* [BRIEF] Copy out every line of the items below that contains the string "resolution", with matching case.

Items for locating words and elements
────────

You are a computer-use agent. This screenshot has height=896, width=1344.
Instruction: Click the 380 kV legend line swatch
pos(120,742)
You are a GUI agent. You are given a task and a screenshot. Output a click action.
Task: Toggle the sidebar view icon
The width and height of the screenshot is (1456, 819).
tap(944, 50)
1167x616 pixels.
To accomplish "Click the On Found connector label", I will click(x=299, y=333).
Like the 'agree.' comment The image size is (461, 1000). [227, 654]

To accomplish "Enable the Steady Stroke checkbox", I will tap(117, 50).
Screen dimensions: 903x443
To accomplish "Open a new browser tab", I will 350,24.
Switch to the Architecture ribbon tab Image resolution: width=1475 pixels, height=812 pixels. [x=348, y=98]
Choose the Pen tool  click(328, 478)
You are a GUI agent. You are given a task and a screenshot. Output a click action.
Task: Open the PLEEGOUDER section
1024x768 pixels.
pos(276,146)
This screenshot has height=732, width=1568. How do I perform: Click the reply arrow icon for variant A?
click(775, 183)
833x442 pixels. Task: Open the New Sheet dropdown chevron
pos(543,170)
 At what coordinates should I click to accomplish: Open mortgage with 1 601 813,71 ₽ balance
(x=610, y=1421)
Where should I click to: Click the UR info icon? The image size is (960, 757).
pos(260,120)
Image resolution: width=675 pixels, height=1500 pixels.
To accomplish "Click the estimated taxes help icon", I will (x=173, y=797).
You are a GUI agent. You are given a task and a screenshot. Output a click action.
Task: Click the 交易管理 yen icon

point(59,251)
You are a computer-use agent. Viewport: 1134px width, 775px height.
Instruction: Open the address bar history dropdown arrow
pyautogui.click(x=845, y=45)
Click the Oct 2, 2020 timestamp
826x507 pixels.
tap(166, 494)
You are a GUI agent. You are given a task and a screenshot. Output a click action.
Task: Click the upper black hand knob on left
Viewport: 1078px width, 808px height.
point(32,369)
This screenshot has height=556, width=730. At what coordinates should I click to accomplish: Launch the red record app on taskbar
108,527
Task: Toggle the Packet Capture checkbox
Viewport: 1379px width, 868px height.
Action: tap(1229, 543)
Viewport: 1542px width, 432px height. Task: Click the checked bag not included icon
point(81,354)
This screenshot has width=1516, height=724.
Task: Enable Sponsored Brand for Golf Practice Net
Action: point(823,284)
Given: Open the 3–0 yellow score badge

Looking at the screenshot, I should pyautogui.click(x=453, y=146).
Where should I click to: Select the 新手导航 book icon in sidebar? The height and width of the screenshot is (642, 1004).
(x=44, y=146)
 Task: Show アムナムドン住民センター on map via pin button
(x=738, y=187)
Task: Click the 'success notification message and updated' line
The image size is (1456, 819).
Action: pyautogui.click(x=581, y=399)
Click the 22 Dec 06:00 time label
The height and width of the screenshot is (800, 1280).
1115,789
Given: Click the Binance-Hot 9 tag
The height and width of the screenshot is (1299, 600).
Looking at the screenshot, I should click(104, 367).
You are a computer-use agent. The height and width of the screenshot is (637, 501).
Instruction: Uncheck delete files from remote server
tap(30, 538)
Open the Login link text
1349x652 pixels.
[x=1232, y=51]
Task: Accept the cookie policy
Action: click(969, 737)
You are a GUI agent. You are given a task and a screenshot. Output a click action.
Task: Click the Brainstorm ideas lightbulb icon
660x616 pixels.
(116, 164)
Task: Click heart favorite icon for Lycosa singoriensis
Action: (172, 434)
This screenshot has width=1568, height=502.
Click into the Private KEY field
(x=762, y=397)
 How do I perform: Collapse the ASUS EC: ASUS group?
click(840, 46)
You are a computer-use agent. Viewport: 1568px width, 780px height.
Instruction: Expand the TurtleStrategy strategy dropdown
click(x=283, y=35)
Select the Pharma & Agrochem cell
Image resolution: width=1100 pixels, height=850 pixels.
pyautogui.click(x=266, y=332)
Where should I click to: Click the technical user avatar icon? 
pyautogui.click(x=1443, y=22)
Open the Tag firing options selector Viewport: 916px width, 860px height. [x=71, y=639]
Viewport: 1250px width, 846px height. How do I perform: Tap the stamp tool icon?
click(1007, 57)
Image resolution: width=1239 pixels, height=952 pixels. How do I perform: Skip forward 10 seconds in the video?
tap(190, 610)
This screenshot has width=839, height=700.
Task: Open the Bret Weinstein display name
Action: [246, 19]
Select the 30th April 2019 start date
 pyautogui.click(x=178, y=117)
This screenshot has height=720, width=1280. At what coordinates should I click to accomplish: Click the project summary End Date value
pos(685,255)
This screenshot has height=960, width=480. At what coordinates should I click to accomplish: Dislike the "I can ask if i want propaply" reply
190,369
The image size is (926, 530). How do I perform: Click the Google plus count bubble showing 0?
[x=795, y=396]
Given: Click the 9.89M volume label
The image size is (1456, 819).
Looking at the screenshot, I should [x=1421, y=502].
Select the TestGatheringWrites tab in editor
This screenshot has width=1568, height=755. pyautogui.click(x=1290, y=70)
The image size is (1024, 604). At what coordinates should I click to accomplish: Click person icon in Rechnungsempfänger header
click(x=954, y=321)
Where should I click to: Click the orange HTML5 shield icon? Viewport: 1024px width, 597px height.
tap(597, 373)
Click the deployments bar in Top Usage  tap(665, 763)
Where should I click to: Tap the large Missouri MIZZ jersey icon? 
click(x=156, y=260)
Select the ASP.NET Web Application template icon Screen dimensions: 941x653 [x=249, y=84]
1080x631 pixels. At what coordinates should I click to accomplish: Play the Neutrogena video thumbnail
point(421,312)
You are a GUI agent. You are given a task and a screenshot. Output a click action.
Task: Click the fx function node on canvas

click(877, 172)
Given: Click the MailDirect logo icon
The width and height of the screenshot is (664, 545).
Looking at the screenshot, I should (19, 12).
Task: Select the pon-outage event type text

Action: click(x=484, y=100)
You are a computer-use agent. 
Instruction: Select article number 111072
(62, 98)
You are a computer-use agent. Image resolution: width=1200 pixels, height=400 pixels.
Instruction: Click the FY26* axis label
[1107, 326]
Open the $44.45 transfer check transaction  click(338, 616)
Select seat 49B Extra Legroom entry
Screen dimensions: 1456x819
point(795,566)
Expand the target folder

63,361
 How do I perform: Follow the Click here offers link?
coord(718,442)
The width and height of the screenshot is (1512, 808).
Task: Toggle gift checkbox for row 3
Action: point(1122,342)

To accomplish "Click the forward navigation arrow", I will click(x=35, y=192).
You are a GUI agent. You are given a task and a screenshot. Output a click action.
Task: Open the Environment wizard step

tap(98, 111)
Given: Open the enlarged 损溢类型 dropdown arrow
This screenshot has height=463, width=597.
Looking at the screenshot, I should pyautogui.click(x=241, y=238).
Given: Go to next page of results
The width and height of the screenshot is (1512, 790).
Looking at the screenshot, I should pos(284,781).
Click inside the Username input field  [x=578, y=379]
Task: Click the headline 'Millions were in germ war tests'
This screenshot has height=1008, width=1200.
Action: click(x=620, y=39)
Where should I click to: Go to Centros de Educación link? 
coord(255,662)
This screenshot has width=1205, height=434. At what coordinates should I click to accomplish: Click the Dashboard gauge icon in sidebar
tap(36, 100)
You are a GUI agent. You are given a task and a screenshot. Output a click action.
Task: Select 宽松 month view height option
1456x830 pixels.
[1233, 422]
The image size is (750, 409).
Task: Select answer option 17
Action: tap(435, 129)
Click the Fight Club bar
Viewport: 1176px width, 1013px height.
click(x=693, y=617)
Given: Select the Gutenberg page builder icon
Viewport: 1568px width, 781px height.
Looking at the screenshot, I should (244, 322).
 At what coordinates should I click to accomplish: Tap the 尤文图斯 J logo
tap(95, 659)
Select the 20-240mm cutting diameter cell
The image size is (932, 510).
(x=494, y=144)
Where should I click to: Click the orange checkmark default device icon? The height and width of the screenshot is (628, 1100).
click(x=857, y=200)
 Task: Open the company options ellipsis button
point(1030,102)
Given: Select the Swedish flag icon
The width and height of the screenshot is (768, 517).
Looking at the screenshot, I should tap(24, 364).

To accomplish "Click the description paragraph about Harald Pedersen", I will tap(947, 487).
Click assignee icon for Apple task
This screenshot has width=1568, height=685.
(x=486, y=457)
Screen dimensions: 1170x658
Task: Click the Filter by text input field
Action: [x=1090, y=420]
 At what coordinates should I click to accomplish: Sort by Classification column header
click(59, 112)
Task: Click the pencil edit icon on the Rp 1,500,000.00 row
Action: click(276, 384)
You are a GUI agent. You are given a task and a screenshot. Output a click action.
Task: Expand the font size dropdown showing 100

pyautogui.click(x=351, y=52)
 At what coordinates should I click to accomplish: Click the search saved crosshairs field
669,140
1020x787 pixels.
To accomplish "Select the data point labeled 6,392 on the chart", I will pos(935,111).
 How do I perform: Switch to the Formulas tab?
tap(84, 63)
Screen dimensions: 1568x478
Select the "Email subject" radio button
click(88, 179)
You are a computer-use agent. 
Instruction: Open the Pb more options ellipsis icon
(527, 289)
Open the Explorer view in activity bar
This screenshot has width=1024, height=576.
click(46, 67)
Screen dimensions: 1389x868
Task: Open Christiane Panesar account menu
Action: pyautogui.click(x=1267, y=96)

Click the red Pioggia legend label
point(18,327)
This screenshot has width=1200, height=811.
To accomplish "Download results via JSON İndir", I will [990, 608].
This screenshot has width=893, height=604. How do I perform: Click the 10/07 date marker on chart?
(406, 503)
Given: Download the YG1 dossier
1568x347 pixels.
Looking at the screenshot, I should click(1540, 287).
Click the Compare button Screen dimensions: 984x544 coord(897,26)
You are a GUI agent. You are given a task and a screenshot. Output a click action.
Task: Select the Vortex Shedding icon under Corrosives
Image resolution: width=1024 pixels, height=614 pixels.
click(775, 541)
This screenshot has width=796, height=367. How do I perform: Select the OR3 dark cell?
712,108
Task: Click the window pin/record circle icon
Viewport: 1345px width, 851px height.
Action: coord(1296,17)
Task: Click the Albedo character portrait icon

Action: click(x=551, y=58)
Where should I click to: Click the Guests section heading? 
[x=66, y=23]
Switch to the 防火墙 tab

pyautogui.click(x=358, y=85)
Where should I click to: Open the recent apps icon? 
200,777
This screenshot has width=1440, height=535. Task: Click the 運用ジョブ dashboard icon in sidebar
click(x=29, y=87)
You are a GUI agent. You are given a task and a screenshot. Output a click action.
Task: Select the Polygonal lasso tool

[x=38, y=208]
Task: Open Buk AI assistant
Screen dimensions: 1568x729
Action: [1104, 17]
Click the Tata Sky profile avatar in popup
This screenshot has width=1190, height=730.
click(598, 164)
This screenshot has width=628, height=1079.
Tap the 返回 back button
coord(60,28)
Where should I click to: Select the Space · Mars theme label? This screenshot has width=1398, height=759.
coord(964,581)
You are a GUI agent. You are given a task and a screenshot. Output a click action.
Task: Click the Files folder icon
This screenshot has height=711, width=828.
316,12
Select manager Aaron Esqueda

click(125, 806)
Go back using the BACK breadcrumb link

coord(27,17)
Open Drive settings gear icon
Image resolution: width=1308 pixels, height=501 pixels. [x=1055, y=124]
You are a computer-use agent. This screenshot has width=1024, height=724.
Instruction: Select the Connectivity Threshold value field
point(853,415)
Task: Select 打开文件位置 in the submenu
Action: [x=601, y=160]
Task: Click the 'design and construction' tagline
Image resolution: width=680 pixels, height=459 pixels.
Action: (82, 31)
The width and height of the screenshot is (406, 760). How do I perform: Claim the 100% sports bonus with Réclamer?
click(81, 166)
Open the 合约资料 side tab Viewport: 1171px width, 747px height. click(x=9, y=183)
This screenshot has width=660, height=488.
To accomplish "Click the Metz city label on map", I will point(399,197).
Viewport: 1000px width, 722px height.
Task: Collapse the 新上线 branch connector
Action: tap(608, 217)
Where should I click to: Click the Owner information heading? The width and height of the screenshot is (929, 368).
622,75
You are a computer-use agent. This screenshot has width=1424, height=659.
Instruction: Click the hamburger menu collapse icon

────────

* [SOLUTION TO THIS EXERCISE]
Switch to the Architecture ribbon tab Image resolution: width=1475 pixels, height=812 pixels. [x=348, y=98]
Image resolution: width=675 pixels, height=1500 pixels.
Image resolution: width=1100 pixels, height=850 pixels.
Image resolution: width=1239 pixels, height=952 pixels. How do I perform: Skip forward 10 seconds in the video?
You are a computer-use agent. Image resolution: width=1200 pixels, height=400 pixels.
Image resolution: width=1024 pixels, height=614 pixels.
Image resolution: width=1308 pixels, height=501 pixels. [x=1055, y=124]
Image resolution: width=680 pixels, height=459 pixels.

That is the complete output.